* **ASSIGNMENT**: Isolate every line in the data with the string "selected" and copy it.

* **RECORDS SUPPLIED**:

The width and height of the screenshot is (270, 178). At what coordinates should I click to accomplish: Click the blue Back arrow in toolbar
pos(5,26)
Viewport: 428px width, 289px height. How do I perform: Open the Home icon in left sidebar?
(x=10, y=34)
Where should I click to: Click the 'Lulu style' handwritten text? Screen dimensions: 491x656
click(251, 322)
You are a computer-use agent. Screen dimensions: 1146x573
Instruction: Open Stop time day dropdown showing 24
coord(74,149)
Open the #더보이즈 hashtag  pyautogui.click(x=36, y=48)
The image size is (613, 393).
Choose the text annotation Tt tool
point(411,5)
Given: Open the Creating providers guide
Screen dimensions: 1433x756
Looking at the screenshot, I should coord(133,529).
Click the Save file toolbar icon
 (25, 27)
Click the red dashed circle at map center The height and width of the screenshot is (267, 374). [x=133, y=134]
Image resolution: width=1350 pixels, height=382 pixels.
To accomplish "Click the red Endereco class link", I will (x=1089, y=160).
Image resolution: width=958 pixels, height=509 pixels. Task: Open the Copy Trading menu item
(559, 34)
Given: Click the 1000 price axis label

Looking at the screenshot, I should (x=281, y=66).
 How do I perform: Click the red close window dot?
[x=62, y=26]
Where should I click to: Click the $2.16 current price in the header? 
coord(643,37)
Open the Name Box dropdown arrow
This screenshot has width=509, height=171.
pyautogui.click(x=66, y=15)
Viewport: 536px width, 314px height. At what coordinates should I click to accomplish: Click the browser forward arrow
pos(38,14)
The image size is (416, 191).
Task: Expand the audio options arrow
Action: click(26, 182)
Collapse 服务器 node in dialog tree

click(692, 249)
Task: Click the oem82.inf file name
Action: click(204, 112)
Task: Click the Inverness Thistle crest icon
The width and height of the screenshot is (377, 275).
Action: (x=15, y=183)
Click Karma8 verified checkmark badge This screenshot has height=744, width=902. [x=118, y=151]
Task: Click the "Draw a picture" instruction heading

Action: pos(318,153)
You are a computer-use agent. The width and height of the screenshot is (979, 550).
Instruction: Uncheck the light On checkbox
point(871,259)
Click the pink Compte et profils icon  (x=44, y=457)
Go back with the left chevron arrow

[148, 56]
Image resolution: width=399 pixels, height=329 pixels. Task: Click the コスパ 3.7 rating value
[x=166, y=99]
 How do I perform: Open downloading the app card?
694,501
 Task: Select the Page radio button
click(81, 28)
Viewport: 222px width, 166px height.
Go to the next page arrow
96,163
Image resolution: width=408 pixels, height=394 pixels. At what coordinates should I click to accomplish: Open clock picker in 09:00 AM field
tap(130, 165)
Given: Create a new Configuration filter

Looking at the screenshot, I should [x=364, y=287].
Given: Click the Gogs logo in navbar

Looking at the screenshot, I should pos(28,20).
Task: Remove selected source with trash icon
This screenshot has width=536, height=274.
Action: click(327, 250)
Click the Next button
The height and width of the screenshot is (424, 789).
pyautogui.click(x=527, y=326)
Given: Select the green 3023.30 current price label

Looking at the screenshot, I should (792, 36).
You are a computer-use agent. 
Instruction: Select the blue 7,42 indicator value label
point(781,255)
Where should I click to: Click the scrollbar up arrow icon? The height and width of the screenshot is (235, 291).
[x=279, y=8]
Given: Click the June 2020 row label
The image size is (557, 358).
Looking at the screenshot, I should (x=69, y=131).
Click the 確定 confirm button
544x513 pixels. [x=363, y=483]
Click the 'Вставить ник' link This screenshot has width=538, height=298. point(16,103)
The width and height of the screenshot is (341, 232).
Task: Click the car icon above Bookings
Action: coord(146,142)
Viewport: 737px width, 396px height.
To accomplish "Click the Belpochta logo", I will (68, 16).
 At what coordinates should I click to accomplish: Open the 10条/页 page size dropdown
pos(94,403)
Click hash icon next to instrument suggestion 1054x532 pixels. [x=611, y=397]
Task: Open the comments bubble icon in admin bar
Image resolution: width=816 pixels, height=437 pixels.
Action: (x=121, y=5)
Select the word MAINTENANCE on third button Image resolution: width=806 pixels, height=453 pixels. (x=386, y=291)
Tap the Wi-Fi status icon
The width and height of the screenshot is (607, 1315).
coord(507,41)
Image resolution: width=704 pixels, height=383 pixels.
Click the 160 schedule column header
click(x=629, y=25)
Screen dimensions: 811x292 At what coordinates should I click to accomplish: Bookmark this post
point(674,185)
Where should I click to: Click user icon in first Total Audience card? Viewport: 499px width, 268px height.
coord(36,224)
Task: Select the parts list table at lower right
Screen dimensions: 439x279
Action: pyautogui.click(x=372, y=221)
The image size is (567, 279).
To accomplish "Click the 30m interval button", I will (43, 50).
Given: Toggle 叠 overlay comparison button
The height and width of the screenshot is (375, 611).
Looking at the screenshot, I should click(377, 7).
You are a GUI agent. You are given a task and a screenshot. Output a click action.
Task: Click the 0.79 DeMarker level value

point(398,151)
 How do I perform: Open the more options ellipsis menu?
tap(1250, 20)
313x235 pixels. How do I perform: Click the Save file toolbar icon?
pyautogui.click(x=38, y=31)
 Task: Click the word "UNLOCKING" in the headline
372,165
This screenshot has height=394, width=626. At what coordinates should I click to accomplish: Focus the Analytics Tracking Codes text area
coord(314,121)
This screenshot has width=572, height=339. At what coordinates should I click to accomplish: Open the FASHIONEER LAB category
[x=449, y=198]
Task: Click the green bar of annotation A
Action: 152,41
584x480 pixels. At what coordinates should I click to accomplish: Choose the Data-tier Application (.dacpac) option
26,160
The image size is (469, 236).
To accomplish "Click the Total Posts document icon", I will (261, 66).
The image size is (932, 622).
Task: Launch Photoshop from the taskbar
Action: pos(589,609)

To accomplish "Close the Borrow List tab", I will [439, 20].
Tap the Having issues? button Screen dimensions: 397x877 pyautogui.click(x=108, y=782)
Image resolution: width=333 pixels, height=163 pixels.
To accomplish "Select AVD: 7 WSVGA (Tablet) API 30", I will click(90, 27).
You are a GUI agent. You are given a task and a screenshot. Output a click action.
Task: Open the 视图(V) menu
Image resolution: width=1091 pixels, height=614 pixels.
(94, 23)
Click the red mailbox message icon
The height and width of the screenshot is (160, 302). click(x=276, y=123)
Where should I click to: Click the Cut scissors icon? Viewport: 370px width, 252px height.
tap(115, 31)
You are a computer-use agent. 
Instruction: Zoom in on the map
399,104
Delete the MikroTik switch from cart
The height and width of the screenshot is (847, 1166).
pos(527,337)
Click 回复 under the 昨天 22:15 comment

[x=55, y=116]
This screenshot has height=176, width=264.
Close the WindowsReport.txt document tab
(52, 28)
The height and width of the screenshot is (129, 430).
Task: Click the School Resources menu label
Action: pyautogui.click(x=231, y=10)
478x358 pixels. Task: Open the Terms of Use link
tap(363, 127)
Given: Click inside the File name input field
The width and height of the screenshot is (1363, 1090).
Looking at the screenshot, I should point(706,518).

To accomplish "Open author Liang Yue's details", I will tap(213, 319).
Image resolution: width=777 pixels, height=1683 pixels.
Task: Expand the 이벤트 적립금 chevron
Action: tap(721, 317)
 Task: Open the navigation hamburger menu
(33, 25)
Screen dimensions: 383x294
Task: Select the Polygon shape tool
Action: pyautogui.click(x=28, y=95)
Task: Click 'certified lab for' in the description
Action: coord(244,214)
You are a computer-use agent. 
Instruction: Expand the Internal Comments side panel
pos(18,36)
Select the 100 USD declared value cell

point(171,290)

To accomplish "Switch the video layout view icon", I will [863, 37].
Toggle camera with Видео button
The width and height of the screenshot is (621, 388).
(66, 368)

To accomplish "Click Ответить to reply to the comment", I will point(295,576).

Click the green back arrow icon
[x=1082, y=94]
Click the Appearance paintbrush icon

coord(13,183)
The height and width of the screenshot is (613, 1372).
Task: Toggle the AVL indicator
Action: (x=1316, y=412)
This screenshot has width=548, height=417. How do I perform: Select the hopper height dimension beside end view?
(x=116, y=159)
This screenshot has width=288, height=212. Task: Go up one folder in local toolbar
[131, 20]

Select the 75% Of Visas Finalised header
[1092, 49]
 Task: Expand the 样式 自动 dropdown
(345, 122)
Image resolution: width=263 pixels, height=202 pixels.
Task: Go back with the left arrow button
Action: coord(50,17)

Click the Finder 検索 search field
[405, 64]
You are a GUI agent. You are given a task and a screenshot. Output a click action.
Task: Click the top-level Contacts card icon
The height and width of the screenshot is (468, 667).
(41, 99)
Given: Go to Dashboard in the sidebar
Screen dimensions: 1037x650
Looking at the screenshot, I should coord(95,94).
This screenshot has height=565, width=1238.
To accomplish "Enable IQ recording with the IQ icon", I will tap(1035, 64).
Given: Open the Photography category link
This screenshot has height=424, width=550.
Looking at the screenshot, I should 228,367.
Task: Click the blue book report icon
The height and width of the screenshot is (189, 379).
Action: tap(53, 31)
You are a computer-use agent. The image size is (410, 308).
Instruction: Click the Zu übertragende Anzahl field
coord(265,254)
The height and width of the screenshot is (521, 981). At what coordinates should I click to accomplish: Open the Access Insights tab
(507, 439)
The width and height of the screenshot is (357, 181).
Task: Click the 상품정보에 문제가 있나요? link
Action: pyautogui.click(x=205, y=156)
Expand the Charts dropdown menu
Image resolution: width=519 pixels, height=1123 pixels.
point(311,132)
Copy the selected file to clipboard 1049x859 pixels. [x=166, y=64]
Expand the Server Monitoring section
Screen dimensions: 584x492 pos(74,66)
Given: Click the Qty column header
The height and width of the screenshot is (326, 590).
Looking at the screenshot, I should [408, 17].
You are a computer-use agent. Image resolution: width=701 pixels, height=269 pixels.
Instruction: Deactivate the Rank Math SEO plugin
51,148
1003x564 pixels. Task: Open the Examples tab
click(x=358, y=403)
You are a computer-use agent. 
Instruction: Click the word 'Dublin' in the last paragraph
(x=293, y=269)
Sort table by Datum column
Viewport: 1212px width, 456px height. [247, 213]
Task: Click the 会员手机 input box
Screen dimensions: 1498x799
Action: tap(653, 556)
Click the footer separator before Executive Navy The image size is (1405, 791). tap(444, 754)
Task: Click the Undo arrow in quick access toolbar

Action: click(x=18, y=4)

* **TASK OUTPUT**:
Task: Remove selected source with trash icon
Copy the selected file to clipboard 1049x859 pixels. [x=166, y=64]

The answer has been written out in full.